For an employer with 50 employees, where the average pre-tax deduction is $300 per month, the total annual reduction in taxable wages is $180,000. Applying the 7.65% FICA savings rate to this amount results in an annual tax savings of $13,770 for the employer. This savings is realized immediately and is reflected on the employer’s quarterly Form 941.

Furthermore, the reduced wage base often lowers the employer’s liability for Federal Unemployment Tax Act (FUTA) taxes. FUTA taxes are calculated on the first $7,000 of each employee’s wages. Because the POP reduces the FUTA wage base, it results in a reduction in the employer’s total unemployment tax liability.

Required Plan Documents and Decisions

A Premium Only Plan cannot legally operate without a formal legal framework established before the first deduction is taken. The foundation of this framework is the mandatory Written Plan Document, which dictates the specific rules, eligibility requirements, and operational mechanics of the POP. The Written Plan Document must be executed and adopted by the employer before the plan’s effective date.

The plan sponsor must also provide employees with a Summary Plan Description (SPD), a readable document that communicates the plan’s provisions in plain language. The SPD explains the rules for participation, the benefits available, and the employee’s rights under the Employee Retirement Income Security Act (ERISA). ERISA requires that the SPD be furnished to employees within 90 days after becoming a participant or within 120 days after the plan is established.

The Adoption Agreement specifies the employer’s elected choices. This agreement formalizes non-discretionary choices, such as the plan year, the exact premiums included, and the eligibility requirements.

During the setup phase, the employer must make several key administrative decisions. One decision is setting the Plan Year, which typically aligns with the calendar year but can be any 12-month period. The employer must also decide on the scope of eligible benefits, confirming which group premiums will be included in the pre-tax arrangement.

The employer must also define the eligibility criteria for the POP, though typically all common law employees are eligible. Decisions regarding the waiting period for new hires must be clearly defined in the plan document and consistently applied across the employee population.
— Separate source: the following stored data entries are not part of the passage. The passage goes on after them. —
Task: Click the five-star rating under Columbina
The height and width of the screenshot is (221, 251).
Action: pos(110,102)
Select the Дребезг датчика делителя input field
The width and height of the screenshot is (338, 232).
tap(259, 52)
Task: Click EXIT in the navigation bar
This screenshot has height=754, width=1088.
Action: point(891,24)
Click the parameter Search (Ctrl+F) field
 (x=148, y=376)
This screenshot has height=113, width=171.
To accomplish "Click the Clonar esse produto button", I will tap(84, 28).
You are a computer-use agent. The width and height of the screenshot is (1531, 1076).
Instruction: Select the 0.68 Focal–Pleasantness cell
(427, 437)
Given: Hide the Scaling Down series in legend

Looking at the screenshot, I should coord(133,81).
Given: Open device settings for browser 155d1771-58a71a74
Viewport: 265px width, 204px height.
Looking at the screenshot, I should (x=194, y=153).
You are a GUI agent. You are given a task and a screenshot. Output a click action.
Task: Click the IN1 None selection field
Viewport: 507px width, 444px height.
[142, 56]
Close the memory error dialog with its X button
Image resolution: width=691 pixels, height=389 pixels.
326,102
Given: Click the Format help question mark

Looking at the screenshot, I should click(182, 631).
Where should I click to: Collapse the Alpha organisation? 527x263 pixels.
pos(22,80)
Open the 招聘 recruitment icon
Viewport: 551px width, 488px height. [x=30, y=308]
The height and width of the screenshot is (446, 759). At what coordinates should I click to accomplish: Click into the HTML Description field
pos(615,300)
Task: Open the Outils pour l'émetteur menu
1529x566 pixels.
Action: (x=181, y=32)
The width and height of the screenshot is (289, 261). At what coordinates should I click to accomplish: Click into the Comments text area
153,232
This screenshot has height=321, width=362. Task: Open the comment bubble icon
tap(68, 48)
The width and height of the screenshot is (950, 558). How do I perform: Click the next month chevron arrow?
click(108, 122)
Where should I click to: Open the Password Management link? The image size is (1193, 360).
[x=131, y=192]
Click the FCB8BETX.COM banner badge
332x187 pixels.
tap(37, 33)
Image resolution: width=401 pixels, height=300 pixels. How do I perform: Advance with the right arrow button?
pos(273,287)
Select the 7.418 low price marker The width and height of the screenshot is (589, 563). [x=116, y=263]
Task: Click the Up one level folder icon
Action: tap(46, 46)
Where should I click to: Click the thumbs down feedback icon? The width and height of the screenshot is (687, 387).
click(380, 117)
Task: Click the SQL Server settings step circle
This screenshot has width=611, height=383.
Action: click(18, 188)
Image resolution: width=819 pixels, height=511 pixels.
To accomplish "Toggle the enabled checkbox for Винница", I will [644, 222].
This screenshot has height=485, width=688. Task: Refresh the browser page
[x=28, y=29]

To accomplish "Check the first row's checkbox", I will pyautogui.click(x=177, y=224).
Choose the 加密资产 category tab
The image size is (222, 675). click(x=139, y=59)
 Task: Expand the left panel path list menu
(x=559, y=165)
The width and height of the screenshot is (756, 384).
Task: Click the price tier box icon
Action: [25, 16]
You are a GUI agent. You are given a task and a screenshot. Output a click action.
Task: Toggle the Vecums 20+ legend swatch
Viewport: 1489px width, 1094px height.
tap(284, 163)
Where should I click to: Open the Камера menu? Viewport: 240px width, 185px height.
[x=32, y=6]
Failure to maintain and follow the Written Plan Document can result in the loss of the plan’s tax-advantaged status, making all previous pre-tax deductions retroactively taxable.

Rules for Enrollment and Mid-Year Changes

The operational integrity of a POP relies on the rule that an employee’s election to participate is irrevocable for the entire Plan Year. Employees make this binding election during the annual enrollment period, which occurs immediately prior to the start of the new Plan Year.

Once the Plan Year begins, the only way to alter the pre-tax deduction amount is through a Permitted Election Change (PEC). PECs are narrowly defined by specific qualifying life events outlined in IRS regulations. The plan document must clearly list which of these qualifying events the employer chooses to recognize.

These qualifying events include changes in marital status, such as marriage or divorce, or changes in the number of dependents, such as birth or adoption. Other recognized events include a change in the employment status of the employee or their spouse, or a change in dependent coverage due to loss of eligibility. The PEC rule is strictly interpreted by the IRS.

Crucially, the requested change in the premium deduction must be consistent with the nature of the qualifying event. For example, the birth of a child allows the employee to increase their deduction to add the child to the health plan. The employee must request the change within a specified timeframe following the qualifying event, typically 30 days.

If an employee fails to elect or make changes during the annual enrollment period or following a PEC, they cannot change their deduction until the next Plan Year. The employer must retain documentation proving the occurrence of the PEC to support the mid-year change in the employee’s election.